This distinction trips up more homeowners than anything else in the process. Dissolving the HOA as a corporation ends the legal entity that collects dues, enforces rules, and manages common property. But the covenants recorded against every lot in the subdivision are a separate animal. They restrict what you can do with your property regardless of whether a corporation exists to enforce them. A neighbor, a lender, or even a future buyer could still enforce expired-looking covenants if they were never formally terminated.
In short, dissolving the corporation without terminating the covenants leaves restrictions on the books. Terminating the covenants without dissolving the corporation leaves a zombie entity with filing obligations and potential tax liability. You need to do both.
The board of directors initiates the dissolution process by proposing it for a member vote. Under Georgia law, the board must recommend dissolution to the members, or if a conflict of interest prevents a recommendation, the board must explain why it is not making one.1Justia. Georgia Code 14-3-1402 – Proposal of Dissolution and Approval Thereof The board cannot simply dissolve the HOA on its own authority.

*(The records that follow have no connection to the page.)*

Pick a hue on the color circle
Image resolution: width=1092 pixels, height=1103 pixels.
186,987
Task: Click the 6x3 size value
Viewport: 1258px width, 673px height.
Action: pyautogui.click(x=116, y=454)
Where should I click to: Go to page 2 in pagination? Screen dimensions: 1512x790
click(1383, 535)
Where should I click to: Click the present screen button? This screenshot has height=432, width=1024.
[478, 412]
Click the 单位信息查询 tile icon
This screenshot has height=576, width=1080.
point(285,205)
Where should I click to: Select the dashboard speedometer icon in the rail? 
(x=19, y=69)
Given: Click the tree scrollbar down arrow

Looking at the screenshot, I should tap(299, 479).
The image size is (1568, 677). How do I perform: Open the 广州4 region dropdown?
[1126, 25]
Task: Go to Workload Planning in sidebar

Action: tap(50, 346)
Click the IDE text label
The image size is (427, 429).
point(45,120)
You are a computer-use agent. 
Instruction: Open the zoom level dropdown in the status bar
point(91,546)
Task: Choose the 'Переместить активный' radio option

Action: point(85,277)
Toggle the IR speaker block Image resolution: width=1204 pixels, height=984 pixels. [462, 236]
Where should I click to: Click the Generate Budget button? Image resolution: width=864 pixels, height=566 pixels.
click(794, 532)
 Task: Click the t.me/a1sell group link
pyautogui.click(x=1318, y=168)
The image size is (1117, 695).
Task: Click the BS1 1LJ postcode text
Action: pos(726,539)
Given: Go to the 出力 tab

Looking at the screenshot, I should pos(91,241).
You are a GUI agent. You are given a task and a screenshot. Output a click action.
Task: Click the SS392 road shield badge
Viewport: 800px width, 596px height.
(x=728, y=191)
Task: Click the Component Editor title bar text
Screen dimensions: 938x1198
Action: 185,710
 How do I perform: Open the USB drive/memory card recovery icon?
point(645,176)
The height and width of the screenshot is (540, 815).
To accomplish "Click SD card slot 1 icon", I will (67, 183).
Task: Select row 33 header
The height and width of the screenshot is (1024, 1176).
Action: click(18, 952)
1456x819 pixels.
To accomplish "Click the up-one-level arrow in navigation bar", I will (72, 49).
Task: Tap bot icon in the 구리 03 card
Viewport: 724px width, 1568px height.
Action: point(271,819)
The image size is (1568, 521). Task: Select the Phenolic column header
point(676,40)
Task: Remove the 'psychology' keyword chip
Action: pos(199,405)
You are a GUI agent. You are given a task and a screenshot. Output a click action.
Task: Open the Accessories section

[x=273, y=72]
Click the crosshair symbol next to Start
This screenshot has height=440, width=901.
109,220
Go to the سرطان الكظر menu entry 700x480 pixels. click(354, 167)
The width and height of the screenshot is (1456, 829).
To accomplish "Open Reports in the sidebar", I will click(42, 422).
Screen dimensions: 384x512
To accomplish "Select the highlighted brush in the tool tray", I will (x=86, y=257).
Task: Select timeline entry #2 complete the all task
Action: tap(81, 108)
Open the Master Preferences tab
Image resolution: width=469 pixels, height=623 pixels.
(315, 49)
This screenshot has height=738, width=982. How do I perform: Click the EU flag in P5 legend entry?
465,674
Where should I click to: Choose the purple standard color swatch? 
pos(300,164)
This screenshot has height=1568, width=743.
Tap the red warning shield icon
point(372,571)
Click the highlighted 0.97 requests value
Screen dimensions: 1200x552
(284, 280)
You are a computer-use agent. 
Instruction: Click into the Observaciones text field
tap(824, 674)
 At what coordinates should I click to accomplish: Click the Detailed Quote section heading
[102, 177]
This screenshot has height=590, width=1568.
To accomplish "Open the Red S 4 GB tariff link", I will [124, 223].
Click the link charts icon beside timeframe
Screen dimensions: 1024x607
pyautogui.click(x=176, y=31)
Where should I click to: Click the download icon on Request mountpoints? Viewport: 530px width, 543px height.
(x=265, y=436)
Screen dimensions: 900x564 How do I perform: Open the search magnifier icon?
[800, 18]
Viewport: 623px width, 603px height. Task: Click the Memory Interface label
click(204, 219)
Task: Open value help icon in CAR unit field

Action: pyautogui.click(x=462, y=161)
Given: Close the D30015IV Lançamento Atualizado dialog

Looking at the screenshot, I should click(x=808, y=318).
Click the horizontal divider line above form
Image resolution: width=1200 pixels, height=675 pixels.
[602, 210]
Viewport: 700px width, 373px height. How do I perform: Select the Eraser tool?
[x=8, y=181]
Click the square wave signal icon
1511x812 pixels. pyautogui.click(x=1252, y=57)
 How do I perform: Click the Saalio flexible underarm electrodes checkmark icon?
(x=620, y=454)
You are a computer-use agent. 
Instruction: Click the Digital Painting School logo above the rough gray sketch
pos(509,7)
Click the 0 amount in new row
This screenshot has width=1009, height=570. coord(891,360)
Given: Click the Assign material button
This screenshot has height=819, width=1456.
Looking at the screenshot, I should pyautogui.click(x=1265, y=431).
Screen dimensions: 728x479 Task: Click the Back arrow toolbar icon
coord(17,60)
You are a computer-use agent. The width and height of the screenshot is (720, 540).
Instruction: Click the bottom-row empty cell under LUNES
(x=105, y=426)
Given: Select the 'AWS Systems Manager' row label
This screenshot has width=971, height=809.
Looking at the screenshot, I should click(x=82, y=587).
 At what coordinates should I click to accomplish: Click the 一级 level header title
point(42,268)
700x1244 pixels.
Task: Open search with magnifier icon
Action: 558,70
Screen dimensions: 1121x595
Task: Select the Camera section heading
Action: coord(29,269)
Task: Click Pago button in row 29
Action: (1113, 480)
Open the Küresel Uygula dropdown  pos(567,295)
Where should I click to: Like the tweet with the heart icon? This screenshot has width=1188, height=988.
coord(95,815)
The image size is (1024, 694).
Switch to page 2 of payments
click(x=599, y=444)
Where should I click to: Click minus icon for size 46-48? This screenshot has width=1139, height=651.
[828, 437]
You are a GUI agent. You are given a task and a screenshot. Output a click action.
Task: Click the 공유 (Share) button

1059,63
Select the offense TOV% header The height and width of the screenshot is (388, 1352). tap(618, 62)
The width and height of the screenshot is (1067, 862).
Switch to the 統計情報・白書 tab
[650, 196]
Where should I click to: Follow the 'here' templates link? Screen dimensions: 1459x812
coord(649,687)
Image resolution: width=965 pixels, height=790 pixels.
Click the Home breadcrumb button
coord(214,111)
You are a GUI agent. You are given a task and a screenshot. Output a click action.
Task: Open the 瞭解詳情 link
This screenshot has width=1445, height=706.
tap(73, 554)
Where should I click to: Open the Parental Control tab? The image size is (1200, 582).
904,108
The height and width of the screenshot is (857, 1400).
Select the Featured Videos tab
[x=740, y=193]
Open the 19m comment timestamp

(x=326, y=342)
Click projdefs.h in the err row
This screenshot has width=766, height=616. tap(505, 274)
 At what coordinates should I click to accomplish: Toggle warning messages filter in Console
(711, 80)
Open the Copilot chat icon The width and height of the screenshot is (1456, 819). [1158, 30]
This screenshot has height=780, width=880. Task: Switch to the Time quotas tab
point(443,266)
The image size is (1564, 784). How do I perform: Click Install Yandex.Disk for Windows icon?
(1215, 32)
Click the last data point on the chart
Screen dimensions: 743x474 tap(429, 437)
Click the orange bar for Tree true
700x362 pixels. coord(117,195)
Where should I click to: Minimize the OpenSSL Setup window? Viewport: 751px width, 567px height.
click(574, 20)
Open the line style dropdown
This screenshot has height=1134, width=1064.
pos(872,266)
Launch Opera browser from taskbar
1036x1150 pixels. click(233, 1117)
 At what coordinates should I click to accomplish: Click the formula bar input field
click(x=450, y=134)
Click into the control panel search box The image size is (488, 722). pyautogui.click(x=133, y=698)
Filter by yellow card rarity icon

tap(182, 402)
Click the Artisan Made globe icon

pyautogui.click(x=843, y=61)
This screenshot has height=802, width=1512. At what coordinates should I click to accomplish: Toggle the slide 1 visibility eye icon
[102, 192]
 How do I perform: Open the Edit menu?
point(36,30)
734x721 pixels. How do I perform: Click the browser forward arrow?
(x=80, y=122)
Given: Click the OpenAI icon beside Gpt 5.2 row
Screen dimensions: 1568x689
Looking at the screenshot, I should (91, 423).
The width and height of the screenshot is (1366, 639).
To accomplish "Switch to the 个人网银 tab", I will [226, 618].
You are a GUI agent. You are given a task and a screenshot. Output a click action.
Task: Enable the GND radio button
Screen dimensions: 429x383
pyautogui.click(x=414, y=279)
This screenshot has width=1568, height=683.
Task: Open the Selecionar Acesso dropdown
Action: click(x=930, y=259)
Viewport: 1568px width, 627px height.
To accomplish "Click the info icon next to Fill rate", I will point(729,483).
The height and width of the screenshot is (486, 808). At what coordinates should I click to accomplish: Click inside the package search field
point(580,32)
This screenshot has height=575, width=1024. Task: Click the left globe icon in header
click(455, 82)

A special meeting of the membership must be called for the vote. Notice to every homeowner must comply with the bylaws and must state that dissolution is on the agenda. The notice must include or be accompanied by a copy or summary of the plan of dissolution.1Justia. Georgia Code 14-3-1402 – Proposal of Dissolution and Approval Thereof Homeowners typically can vote in person, by proxy, or by written ballot, depending on what the bylaws allow. Record the results in the official meeting minutes, because these minutes become the legal proof that the membership authorized the dissolution.
Georgia law requires any dissolving nonprofit corporation to adopt a formal plan of dissolution that spells out how assets will be distributed.2Justia. Georgia Code 14-3-1403 – Plan of Dissolution Think of this as the exit blueprint. It covers everything the HOA needs to wrap up before it ceases to exist.
The plan must address three core areas:
Common areas deserve extra attention because they are the part of dissolution most likely to create long-term headaches. When an HOA dissolves, legal responsibility for common areas passes directly to the individual homeowners as co-owners. Every homeowner in the community becomes jointly liable for maintenance, repairs, and injuries that occur on those shared spaces. Individual homeowner insurance policies typically do not extend to cover newly acquired shared property, leaving a significant gap in liability protection.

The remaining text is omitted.